Пухлый иностранец где-то потерял свою потрёпанную красную кепку и извечную зубастую улыбку. Он бродил по лесу уже три с лишним часа. Как его занесло в русскую глушь, кто ж теперь скажет?
— Hello! Can anyone hear me? Please, I got lost!
Отвечало ему только эхо. Ярко-зелёные глаза смотрели на чужака пронзительно и неприязненно.
— Hello! Hello-o-o! He-e-e-elp!
Лесные птицы уже привыкли к его крикам, с места срывались только самые пугливые. И то ненадолго, делая вид, что им надо поймать мошку.
Пухляк шумно выдохнул, уселся на поваленное дерево. Он совершенно не был приспособлен к долгим походам, не умел обходиться без благ цивилизации, не представлял себе, как искать дорогу назад, когда на экране смартфона горит безжалостное «No signal». Он не знал даже, как позвать на помощь по-русски.
Иностранец всхлипнул и начал что-то бормотать себе под нос. Явно что-то из серии «Какой же я идиот, кто меня тащил в эту распроклятую Россию к коммунистам и медведям?

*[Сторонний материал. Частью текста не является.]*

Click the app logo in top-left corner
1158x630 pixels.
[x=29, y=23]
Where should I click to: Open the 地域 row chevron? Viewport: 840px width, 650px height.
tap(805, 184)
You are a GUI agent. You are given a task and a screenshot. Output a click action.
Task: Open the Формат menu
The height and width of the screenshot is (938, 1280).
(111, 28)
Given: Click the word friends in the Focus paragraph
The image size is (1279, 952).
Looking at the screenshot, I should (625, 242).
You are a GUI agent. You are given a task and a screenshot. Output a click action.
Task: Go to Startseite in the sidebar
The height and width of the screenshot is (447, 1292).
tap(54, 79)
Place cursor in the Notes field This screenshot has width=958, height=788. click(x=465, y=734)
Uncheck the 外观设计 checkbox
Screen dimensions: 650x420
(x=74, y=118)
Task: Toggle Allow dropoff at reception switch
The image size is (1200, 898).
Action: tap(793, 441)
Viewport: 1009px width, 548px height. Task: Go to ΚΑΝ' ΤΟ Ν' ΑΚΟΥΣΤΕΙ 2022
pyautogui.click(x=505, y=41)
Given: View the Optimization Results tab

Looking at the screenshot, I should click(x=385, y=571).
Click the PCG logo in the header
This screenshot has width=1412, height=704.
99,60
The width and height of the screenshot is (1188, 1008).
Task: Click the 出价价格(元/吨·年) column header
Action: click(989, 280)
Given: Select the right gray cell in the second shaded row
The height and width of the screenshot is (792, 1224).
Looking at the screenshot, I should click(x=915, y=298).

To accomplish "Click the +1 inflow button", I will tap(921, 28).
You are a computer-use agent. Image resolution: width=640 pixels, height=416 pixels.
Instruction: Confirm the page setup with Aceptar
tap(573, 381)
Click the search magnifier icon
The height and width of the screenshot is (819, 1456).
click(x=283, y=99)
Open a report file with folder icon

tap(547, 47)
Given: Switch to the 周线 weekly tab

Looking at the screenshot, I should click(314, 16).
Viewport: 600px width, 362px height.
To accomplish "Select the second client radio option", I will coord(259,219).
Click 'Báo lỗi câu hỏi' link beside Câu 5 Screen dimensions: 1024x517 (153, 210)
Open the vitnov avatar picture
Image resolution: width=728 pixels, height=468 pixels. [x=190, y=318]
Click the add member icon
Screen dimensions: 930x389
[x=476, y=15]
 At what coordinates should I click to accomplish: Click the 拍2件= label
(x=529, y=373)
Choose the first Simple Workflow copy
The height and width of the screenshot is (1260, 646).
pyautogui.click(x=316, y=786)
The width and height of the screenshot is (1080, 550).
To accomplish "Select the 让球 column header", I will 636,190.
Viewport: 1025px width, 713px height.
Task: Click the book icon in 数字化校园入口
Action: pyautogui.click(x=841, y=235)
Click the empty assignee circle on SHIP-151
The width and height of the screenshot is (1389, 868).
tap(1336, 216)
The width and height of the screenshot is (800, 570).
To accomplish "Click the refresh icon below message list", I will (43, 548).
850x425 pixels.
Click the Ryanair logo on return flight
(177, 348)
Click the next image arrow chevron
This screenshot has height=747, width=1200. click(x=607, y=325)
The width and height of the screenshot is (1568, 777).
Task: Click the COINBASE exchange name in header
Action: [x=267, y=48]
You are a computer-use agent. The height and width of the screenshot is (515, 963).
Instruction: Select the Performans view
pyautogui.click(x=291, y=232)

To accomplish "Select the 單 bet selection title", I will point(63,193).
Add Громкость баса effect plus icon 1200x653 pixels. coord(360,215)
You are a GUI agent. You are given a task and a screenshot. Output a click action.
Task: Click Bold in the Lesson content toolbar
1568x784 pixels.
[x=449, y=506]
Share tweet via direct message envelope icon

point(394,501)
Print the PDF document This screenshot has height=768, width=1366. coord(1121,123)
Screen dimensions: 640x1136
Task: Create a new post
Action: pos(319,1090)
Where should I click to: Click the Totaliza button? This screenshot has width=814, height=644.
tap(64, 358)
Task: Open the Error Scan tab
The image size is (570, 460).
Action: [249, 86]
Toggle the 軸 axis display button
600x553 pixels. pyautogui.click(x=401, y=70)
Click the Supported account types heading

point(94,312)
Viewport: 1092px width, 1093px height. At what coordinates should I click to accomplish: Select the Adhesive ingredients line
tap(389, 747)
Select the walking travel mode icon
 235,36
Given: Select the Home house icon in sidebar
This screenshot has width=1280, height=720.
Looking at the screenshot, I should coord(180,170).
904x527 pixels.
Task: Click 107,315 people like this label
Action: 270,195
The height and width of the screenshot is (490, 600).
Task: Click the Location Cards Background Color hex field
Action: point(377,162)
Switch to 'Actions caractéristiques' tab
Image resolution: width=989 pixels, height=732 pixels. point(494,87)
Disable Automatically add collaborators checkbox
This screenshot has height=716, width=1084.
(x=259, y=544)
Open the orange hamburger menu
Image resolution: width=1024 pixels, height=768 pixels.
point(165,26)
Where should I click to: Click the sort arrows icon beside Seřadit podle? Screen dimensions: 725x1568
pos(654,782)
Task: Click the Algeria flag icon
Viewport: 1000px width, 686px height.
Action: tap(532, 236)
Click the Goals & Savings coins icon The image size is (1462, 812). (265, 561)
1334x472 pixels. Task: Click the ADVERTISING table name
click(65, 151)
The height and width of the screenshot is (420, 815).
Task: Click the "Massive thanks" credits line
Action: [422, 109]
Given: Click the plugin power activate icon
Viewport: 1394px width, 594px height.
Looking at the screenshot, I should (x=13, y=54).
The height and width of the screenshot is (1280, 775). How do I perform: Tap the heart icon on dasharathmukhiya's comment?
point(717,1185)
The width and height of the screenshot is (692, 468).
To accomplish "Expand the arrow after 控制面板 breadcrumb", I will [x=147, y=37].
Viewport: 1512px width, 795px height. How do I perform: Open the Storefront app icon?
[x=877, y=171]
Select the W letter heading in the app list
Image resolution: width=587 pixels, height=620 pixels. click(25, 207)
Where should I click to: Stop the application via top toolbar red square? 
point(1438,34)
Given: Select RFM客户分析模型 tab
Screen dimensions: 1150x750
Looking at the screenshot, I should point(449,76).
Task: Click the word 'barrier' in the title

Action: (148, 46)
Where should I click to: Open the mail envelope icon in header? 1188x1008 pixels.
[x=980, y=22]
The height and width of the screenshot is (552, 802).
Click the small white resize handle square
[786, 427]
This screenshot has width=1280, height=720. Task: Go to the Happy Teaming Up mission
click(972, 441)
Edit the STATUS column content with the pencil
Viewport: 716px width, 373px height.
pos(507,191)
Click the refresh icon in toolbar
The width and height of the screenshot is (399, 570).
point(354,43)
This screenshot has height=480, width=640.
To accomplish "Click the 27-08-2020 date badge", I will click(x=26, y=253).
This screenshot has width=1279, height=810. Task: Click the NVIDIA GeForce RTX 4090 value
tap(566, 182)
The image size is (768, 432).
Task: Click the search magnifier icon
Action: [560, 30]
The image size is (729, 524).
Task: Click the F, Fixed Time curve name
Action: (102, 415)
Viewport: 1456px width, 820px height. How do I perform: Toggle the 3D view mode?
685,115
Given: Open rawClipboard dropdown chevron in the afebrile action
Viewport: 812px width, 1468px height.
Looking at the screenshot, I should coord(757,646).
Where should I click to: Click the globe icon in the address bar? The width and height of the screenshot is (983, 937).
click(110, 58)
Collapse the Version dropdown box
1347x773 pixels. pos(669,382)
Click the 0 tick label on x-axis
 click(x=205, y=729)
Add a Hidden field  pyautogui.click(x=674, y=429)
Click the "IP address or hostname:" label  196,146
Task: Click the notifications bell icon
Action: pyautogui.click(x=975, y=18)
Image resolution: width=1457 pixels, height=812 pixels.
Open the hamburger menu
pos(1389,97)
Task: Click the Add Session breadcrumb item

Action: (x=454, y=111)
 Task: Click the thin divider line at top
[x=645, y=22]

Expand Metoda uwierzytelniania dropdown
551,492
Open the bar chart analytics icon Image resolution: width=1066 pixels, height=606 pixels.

Бедный я, несчастный, как мне плохо, никто меня не любит, вот лягу тут и умру, и никто же даже не заплачет…» Ну и дальше в том же духе.
— Hello-o-o-o-o-o-o-o-o-o!!! — завопил интурист дурным голосом, и волки, дремавшие в своём логове неподалёку, даже подумали, не поддержать ли его, — но потом решили, что на сытый желудок никакого вдохновения нет.
— Хелоу, — вдруг послышалось откуда-то слева. Вроде бы, не эхо.
Иностранец заозирался, вознёс хвалу небесам и, хохоча, снова принялся звать:
— Help! Oh, thank God, I’m saved! I’m here! Hello!
— Хелоу, хелоу, — повторило не-эхо, отдаляясь.
— Please, don’t go! I’m coming…
Задыхаясь и спотыкаясь, турист побежал на звук. Фотоаппарат бил его по рыхлому пузу, кеды скользили по корягам, но смотреть под ноги было некогда: кажется, где-то впереди он заметил человеческий силуэт.
— Hello! Hey! Please, wait! I’m tired, I can’t run so fast!
Что-то мелькало за деревьями, близко, но не разглядишь. Пузан увлёкся погоней и пал жертвой очередной коряги. На этот раз он полетел кубарем, и летел сравнительно долго и до ужаса больно, а потом плюхнулся в густую жижу.
Интурист никогда не мог подумать, что так глупо погибнет в этой далёкой и дикой стране. В первую секунду он боялся за фотоаппарат. В первые минуты он боялся пиявок. Потом он просто бултыхался, глотал бурую воду и вспоминал все известные молитвы. Не помогло.
* * *
— Ноги! — строго сказала Авдотья, не оборачиваясь встретить мужа. Как она узнала?
Леший, будто нашкодивший школьник, принялся терзать половик у входа в берложку. Ноги у Пафнутия были большие и волосатые, прямо как у низкорослых чудиков, которых, дымя трубкой, придумал какой-то заморский грамотей. Откуда Пафнутий прослышал про этих чудиков? Если б вы знали, сколько леса попортила молодёжь, играя в них и ещё других, ушастых, то не задавали бы глупых вопросов.
— Опять с водяным в карты резался? — лешачиха так и не обернулась, но выражение спины у неё было очень сердитое.
— Почему сразу с водяным?
— Тиной пахнешь, грязи сколько нанёс и морда довольная. Ну? Где был?
Авдотья постучала ложкой-мешалкой по краю котла. Пафнутий вспомнил, что он с обеда не обедавши и заурчал животом.
— Где был, где был. Туриста топил.
Авдотья разом подобрела. Даже дала себя приобнять за мягкие бочка.
— Туриста?
— Ага. И не простого, а иностранного. А ты сразу с водяным, сразу резался!..
Он скорчил обиженную мину, и лешачиха пошла на мировую:
— Ну будет, будет. Иностранного, говоришь?
— Самого что ни на есть! С фотоаппаратом, — гордо ответствовал Пафнутий и выудил из котла жирную жабью лапку.
Авдотья только снисходительно улыбнулась.
— А за что утопил-то?
— А что он всё хелоу, да хелоу? Нет бы аукать, как нормальные люди!
И захрустел жабьими косточками. Знатное вышло у Авдотьи хлёбово.